8. Open New Account Types
The type of accounts you have open impacts your credit score. Your credit score will likely suffer if you only have one sort of account activation. Consider getting a credit card account if you only have a mortgage.
9. Go to your bank and get a line of credit.
You might be able to acquire a line of credit without a great credit score if you’ve been a long-time customer at your bank. You’ll improve your credit-to-debt ratio and credit score with this line of credit.
10. Open A Secured Credit Card
If you don’t qualify for unsecured credit cards, a secured credit card maybe your best option. Because secured credit cards are backed by a cash deposit, even consumers with bad credit can receive one. By demonstrating your creditworthiness with on-time payments, you’ll be able to raise your credit score with this card.
What Is a Demand Deposit?
A demand deposit account (DDA) is a bank account in which funds can be withdrawn at any time and without warning. DDA accounts can, but are not obligated to, pay interest on deposited monies. DDAs are commonly found in the form of checking and savings accounts.
Demand deposit accounts differ from time or term deposit accounts, in which monies are locked away for a set length of time and are rarely, if ever, accessible without penalty.
Best Credit Cards For High Credit Scores
Blue Cash Preferred Card From American Express
With the Blue Cash Preferred® Card, you may earn up to 6% cashback on daily purchases. Currently, the card provides 6% cashback on groceries and streaming services, 3% cashback on transportation and gas, and 1% cashback on all other transactions.
In addition, the card offers a 0% initial APR for the first 12 months, and users can receive a $300 statement credit after spending $3,000 in the first six months. Users must pay $95. yearly fee after the first year. To qualify for this credit card, you must have a credit score of 700 or higher.
Chase Freedom Unlimited
Check out Chase Freedom Unlimited if you want to get cash back on purchases without having to pay an annual fee. The credit card offers 5% cashback on travel expenditures, 3% cash back on restaurant and drugstore purchases, and 1.5 percent cash back on all other purchases at the moment.
There is also an initial 0% APR for the first 15 months, in addition to no annual fee. You’ll also get a $200 bonus if you spend $500 within three months of creating the account. The Chase Freedom Unlimited card requires a credit score in the high 600s.
Capital One Venture Card
The Capital One Venture can help you save money on your next trip if you’re a frequent traveler. The Venture card, which is available to anyone with a credit score of at least 700, allows customers to spend Venture miles for any travel-related purchase. As a result, miles can be utilized for more than simply plane tickets. They can be used for a variety of things, including hotel and cruise reservations, railway tickets, and travel agent fees.

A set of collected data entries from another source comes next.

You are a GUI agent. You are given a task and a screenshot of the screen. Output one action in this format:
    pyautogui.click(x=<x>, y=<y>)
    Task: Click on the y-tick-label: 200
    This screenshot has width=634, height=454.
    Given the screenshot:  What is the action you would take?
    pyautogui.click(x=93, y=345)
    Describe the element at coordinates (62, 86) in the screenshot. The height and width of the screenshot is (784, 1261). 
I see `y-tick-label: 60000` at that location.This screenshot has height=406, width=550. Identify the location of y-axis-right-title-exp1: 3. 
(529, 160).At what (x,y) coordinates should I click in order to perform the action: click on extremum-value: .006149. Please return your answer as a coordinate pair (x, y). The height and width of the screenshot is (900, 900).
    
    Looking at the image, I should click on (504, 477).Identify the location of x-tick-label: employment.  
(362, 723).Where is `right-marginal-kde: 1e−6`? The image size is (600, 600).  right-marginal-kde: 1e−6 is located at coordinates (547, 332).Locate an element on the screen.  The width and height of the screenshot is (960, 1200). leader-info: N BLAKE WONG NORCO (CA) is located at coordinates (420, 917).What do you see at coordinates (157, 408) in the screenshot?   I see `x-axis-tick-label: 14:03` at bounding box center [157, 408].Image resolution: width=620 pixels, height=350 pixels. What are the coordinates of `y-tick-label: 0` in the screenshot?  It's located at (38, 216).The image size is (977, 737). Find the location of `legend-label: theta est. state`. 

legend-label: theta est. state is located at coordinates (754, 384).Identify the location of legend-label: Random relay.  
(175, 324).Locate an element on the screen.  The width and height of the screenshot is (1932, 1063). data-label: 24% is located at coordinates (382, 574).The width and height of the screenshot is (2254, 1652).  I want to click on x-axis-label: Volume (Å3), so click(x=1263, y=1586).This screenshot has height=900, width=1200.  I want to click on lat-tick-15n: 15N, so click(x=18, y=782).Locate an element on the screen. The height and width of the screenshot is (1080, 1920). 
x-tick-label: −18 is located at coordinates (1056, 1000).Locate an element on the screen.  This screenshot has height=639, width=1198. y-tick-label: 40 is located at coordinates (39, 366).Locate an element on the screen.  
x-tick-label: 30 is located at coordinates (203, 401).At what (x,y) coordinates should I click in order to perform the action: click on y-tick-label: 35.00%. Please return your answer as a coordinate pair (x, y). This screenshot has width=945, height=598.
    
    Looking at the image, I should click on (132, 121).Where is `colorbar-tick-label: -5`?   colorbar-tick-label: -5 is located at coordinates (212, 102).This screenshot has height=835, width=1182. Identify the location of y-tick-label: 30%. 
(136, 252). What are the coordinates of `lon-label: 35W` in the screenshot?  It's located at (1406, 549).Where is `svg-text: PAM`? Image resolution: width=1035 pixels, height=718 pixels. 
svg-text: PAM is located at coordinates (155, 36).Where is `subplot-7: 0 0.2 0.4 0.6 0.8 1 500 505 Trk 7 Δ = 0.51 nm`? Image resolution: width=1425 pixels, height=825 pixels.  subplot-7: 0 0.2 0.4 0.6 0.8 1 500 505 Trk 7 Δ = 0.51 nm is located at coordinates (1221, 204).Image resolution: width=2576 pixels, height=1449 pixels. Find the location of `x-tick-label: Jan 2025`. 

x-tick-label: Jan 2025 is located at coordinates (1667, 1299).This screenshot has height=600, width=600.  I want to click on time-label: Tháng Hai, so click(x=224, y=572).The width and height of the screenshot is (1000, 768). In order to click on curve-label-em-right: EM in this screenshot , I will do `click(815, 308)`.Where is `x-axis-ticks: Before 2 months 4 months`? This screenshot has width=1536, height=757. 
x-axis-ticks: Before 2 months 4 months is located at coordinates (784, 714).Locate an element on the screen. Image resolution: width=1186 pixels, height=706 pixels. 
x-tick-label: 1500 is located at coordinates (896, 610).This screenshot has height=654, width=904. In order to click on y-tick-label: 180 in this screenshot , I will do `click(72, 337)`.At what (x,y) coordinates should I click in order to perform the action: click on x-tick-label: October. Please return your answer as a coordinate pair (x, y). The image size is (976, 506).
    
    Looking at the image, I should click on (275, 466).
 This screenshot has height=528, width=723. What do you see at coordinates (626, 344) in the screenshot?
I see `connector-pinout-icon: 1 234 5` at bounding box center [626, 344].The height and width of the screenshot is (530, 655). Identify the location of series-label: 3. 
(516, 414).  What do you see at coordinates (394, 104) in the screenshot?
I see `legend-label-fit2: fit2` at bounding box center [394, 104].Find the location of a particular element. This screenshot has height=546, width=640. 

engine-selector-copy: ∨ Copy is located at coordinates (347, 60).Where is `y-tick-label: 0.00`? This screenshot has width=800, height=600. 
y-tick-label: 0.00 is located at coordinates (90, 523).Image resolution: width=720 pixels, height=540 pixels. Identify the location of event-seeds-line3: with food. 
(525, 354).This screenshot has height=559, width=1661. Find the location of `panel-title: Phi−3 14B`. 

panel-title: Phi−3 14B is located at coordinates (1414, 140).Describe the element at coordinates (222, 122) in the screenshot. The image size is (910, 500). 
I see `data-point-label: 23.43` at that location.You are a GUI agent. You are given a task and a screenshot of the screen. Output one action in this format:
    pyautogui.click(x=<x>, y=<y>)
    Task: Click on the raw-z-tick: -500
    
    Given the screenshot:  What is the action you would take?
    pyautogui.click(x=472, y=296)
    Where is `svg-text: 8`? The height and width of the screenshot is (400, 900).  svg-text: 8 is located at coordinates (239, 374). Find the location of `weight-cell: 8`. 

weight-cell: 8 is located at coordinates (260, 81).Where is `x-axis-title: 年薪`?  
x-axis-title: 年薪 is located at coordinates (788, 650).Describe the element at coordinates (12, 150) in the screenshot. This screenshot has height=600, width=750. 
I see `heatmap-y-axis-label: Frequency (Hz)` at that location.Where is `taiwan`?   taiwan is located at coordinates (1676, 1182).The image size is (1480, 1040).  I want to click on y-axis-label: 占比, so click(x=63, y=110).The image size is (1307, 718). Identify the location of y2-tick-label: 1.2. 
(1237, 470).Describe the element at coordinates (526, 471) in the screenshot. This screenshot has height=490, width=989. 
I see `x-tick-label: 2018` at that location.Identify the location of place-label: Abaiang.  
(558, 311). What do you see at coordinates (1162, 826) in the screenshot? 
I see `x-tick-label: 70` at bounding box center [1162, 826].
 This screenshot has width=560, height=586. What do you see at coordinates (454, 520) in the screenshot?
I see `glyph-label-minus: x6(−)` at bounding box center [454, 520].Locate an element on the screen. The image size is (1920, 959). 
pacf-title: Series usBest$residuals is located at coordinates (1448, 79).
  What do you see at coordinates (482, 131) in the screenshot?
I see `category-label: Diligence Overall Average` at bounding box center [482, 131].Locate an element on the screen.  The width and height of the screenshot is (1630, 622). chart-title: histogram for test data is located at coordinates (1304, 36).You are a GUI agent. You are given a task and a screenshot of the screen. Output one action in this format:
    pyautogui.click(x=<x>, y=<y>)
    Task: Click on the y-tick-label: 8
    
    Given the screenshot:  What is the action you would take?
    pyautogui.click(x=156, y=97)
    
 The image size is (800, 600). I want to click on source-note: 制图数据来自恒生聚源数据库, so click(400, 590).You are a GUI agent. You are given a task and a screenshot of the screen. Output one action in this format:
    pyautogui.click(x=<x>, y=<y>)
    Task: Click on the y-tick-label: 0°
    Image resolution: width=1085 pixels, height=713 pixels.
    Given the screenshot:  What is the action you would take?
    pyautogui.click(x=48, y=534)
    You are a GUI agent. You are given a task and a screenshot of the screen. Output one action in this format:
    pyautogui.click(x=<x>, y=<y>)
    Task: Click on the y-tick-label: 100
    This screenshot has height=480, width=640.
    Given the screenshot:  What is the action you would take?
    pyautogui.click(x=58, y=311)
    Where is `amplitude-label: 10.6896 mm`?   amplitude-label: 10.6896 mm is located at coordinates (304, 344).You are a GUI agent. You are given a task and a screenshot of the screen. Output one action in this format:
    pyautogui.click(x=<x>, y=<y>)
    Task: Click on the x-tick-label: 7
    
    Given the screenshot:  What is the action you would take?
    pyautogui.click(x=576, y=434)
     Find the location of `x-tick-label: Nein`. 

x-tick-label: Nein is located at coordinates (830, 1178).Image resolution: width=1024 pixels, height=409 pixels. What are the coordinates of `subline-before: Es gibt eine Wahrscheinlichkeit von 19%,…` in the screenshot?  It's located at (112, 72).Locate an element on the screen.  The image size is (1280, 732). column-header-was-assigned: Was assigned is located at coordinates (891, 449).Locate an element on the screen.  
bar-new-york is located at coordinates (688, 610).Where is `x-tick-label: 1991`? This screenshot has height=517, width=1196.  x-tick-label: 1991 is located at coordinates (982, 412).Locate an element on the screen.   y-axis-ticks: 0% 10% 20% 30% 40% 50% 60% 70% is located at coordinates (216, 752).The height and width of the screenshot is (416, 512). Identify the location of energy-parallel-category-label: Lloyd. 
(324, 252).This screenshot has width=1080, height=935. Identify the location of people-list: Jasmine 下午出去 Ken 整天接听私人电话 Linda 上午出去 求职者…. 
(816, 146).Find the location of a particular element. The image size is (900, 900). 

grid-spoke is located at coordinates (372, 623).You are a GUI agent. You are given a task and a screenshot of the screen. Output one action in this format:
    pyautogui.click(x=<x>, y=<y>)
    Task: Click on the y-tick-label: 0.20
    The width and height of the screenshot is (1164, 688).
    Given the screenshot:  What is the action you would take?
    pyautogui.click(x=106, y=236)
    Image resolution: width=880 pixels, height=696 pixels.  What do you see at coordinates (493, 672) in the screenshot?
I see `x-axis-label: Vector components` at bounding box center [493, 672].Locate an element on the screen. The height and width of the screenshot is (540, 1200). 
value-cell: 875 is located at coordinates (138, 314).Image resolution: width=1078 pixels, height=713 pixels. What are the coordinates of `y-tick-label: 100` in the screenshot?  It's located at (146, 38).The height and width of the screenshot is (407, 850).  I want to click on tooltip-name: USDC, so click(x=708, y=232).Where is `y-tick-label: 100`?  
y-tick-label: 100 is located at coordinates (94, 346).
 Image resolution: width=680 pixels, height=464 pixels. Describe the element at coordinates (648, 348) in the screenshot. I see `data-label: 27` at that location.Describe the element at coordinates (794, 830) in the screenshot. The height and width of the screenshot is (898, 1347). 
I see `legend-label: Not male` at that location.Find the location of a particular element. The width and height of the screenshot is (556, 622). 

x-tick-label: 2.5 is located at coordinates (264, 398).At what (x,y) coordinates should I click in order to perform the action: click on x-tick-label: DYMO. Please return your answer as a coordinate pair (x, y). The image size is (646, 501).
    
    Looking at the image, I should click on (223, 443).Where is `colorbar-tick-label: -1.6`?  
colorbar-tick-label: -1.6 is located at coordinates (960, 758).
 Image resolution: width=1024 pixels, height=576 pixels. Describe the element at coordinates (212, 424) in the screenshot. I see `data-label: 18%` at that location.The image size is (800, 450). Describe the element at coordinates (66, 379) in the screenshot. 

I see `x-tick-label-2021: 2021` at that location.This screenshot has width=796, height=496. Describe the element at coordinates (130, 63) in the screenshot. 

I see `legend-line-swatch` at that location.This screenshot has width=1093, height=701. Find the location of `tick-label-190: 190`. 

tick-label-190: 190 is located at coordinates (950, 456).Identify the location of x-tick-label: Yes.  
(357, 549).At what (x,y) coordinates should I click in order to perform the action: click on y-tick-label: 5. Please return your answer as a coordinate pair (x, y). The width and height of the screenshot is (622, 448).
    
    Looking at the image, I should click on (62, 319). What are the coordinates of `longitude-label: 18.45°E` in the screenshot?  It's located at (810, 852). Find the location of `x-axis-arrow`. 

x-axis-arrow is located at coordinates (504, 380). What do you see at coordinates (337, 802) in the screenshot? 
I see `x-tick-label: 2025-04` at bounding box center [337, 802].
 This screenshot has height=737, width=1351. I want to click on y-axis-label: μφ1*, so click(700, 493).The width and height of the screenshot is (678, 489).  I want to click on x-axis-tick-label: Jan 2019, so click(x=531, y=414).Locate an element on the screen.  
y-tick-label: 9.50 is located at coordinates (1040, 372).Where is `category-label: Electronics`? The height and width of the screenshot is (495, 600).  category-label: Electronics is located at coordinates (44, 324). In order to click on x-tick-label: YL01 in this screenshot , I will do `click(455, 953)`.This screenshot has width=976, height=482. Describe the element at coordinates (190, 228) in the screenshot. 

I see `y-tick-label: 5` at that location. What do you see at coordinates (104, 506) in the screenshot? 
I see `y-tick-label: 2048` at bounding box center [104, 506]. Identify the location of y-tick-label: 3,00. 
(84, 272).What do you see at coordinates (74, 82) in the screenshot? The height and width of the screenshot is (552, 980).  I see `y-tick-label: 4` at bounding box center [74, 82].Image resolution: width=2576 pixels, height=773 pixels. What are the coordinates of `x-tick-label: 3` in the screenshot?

The annual price is $95, but users can save money immediately by earning 2 miles for every $1 spent. There’s usually a welcome incentive when you sign up. New users can earn up to 100,000 extra miles by spending $20,000 on purchases in the first 12 months, as of this writing.
Knowing how to raise your credit score to 700 or 800 and taking the steps to do so will help you qualify for better credit cards and loans with cheaper interest rates and terms. Although it may take some time, the advantages could be well worth the wait. The first step toward improving your credit score is to understand where you are.